▶ [WHAT THE TASK REQUIRES] Retype the records below exactly as they appear.

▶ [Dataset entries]
___

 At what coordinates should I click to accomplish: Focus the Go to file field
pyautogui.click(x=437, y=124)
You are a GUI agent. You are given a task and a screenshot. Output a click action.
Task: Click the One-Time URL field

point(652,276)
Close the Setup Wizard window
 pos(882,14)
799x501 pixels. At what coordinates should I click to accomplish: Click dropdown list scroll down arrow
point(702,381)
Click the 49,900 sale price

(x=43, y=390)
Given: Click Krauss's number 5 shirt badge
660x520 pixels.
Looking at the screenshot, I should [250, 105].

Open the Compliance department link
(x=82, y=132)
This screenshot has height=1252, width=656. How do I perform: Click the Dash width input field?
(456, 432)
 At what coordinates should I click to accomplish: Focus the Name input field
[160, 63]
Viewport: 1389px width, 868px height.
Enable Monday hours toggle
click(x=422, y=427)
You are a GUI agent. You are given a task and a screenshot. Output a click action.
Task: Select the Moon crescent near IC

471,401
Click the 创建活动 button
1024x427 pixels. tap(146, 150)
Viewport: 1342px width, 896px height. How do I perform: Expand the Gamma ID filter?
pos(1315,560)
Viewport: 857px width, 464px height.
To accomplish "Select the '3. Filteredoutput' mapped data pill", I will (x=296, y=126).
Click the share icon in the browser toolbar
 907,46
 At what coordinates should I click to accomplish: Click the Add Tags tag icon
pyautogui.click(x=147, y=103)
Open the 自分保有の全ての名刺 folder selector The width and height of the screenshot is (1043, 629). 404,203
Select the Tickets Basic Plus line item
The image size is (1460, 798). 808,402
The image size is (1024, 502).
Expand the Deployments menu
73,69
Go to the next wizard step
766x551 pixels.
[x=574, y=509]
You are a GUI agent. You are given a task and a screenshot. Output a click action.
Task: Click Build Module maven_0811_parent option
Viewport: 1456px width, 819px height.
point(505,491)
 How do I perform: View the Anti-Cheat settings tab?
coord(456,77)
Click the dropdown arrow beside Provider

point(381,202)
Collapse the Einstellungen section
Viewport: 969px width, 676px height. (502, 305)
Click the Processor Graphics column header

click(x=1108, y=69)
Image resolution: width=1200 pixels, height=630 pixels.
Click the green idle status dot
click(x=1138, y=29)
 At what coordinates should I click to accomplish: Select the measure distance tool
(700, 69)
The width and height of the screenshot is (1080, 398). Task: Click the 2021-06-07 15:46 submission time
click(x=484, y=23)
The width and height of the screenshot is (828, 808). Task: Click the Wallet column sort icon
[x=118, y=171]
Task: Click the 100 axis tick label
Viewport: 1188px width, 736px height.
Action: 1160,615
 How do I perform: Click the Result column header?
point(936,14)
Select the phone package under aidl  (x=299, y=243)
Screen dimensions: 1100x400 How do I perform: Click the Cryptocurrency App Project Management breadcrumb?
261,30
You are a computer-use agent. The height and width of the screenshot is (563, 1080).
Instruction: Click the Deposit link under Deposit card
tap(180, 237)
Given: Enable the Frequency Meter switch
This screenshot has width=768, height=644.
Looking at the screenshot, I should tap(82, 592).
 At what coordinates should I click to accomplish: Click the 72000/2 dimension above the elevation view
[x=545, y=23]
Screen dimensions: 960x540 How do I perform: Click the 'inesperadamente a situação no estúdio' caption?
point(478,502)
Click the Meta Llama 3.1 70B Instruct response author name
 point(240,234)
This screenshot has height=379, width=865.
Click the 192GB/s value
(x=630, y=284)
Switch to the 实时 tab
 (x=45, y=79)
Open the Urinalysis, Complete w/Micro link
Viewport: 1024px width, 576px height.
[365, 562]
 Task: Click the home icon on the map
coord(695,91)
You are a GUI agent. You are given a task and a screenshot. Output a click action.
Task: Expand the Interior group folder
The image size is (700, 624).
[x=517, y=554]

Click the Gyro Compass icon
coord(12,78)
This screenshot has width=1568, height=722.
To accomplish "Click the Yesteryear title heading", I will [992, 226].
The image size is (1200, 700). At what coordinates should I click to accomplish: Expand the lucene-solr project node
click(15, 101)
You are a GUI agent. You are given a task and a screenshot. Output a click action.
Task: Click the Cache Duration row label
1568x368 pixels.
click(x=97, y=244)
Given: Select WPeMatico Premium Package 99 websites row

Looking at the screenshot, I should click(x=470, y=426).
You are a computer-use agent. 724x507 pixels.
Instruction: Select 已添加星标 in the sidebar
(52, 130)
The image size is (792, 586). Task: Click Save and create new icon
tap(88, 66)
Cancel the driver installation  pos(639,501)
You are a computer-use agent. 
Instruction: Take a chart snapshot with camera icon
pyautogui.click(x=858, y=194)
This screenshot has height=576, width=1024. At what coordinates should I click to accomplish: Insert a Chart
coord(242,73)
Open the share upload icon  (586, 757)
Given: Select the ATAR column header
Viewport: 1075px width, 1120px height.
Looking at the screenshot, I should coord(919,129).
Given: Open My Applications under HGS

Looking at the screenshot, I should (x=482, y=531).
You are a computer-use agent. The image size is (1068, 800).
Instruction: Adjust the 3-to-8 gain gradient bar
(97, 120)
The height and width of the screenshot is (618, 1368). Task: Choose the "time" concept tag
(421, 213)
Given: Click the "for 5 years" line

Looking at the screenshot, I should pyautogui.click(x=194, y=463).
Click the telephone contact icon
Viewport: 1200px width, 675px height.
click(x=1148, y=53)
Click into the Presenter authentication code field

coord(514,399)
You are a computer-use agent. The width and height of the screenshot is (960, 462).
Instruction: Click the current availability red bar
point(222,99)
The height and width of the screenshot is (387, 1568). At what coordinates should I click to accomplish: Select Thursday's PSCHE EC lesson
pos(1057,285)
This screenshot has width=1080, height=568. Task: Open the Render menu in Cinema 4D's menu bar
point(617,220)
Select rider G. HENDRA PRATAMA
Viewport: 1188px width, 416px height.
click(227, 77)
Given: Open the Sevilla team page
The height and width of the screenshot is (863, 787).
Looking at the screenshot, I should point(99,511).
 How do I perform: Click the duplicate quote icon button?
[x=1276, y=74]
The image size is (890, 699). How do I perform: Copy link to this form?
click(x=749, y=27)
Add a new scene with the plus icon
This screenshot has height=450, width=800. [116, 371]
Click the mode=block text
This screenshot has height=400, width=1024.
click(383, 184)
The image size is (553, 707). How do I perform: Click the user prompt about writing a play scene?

___

▶ [WRITTEN ANSWER]
 At what coordinates should I click to accomplish: Focus the Go to file field
pyautogui.click(x=437, y=124)
You are a GUI agent. You are given a task and a screenshot. Output a click action.
Task: Click the One-Time URL field

point(652,276)
Close the Setup Wizard window
 pos(882,14)
799x501 pixels. At what coordinates should I click to accomplish: Click dropdown list scroll down arrow
point(702,381)
Click the 49,900 sale price

(x=43, y=390)
Given: Click Krauss's number 5 shirt badge
660x520 pixels.
Looking at the screenshot, I should [250, 105].

Open the Compliance department link
(x=82, y=132)
This screenshot has height=1252, width=656. How do I perform: Click the Dash width input field?
(456, 432)
 At what coordinates should I click to accomplish: Focus the Name input field
[160, 63]
Viewport: 1389px width, 868px height.
Enable Monday hours toggle
click(x=422, y=427)
You are a GUI agent. You are given a task and a screenshot. Output a click action.
Task: Select the Moon crescent near IC

471,401
Click the 创建活动 button
1024x427 pixels. tap(146, 150)
Viewport: 1342px width, 896px height. How do I perform: Expand the Gamma ID filter?
pos(1315,560)
Viewport: 857px width, 464px height.
To accomplish "Select the '3. Filteredoutput' mapped data pill", I will (x=296, y=126).
Click the share icon in the browser toolbar
 907,46
 At what coordinates should I click to accomplish: Click the Add Tags tag icon
pyautogui.click(x=147, y=103)
Open the 自分保有の全ての名刺 folder selector The width and height of the screenshot is (1043, 629). 404,203
Select the Tickets Basic Plus line item
The image size is (1460, 798). 808,402
The image size is (1024, 502).
Expand the Deployments menu
73,69
Go to the next wizard step
766x551 pixels.
[x=574, y=509]
You are a GUI agent. You are given a task and a screenshot. Output a click action.
Task: Click Build Module maven_0811_parent option
Viewport: 1456px width, 819px height.
point(505,491)
 How do I perform: View the Anti-Cheat settings tab?
coord(456,77)
Click the dropdown arrow beside Provider

point(381,202)
Collapse the Einstellungen section
Viewport: 969px width, 676px height. (502, 305)
Click the Processor Graphics column header

click(x=1108, y=69)
Image resolution: width=1200 pixels, height=630 pixels.
Click the green idle status dot
click(x=1138, y=29)
 At what coordinates should I click to accomplish: Select the measure distance tool
(700, 69)
The width and height of the screenshot is (1080, 398). Task: Click the 2021-06-07 15:46 submission time
click(x=484, y=23)
The width and height of the screenshot is (828, 808). Task: Click the Wallet column sort icon
[x=118, y=171]
Task: Click the 100 axis tick label
Viewport: 1188px width, 736px height.
Action: 1160,615
 How do I perform: Click the Result column header?
point(936,14)
Select the phone package under aidl  (x=299, y=243)
Screen dimensions: 1100x400 How do I perform: Click the Cryptocurrency App Project Management breadcrumb?
261,30
You are a computer-use agent. The height and width of the screenshot is (563, 1080).
Instruction: Click the Deposit link under Deposit card
tap(180, 237)
Given: Enable the Frequency Meter switch
This screenshot has width=768, height=644.
Looking at the screenshot, I should tap(82, 592).
 At what coordinates should I click to accomplish: Click the 72000/2 dimension above the elevation view
[x=545, y=23]
Screen dimensions: 960x540 How do I perform: Click the 'inesperadamente a situação no estúdio' caption?
point(478,502)
Click the Meta Llama 3.1 70B Instruct response author name
 point(240,234)
This screenshot has height=379, width=865.
Click the 192GB/s value
(x=630, y=284)
Switch to the 实时 tab
 (x=45, y=79)
Open the Urinalysis, Complete w/Micro link
Viewport: 1024px width, 576px height.
[365, 562]
 Task: Click the home icon on the map
coord(695,91)
You are a GUI agent. You are given a task and a screenshot. Output a click action.
Task: Expand the Interior group folder
The image size is (700, 624).
[x=517, y=554]

Click the Gyro Compass icon
coord(12,78)
This screenshot has width=1568, height=722.
To accomplish "Click the Yesteryear title heading", I will [992, 226].
The image size is (1200, 700). At what coordinates should I click to accomplish: Expand the lucene-solr project node
click(15, 101)
You are a GUI agent. You are given a task and a screenshot. Output a click action.
Task: Click the Cache Duration row label
1568x368 pixels.
click(x=97, y=244)
Given: Select WPeMatico Premium Package 99 websites row

Looking at the screenshot, I should click(x=470, y=426).
You are a computer-use agent. 724x507 pixels.
Instruction: Select 已添加星标 in the sidebar
(52, 130)
The image size is (792, 586). Task: Click Save and create new icon
tap(88, 66)
Cancel the driver installation  pos(639,501)
You are a computer-use agent. 
Instruction: Take a chart snapshot with camera icon
pyautogui.click(x=858, y=194)
This screenshot has height=576, width=1024. At what coordinates should I click to accomplish: Insert a Chart
coord(242,73)
Open the share upload icon  (586, 757)
Given: Select the ATAR column header
Viewport: 1075px width, 1120px height.
Looking at the screenshot, I should coord(919,129).
Given: Open My Applications under HGS

Looking at the screenshot, I should (x=482, y=531).
You are a computer-use agent. The image size is (1068, 800).
Instruction: Adjust the 3-to-8 gain gradient bar
(97, 120)
The height and width of the screenshot is (618, 1368). Task: Choose the "time" concept tag
(421, 213)
Given: Click the "for 5 years" line

Looking at the screenshot, I should pyautogui.click(x=194, y=463).
Click the telephone contact icon
Viewport: 1200px width, 675px height.
click(x=1148, y=53)
Click into the Presenter authentication code field

coord(514,399)
You are a computer-use agent. The width and height of the screenshot is (960, 462).
Instruction: Click the current availability red bar
point(222,99)
The height and width of the screenshot is (387, 1568). At what coordinates should I click to accomplish: Select Thursday's PSCHE EC lesson
pos(1057,285)
This screenshot has width=1080, height=568. Task: Open the Render menu in Cinema 4D's menu bar
point(617,220)
Select rider G. HENDRA PRATAMA
Viewport: 1188px width, 416px height.
click(227, 77)
Given: Open the Sevilla team page
The height and width of the screenshot is (863, 787).
Looking at the screenshot, I should point(99,511).
 How do I perform: Click the duplicate quote icon button?
[x=1276, y=74]
The image size is (890, 699). How do I perform: Copy link to this form?
click(x=749, y=27)
Add a new scene with the plus icon
This screenshot has height=450, width=800. [116, 371]
Click the mode=block text
This screenshot has height=400, width=1024.
click(383, 184)
The image size is (553, 707). How do I perform: Click the user prompt about writing a play scene?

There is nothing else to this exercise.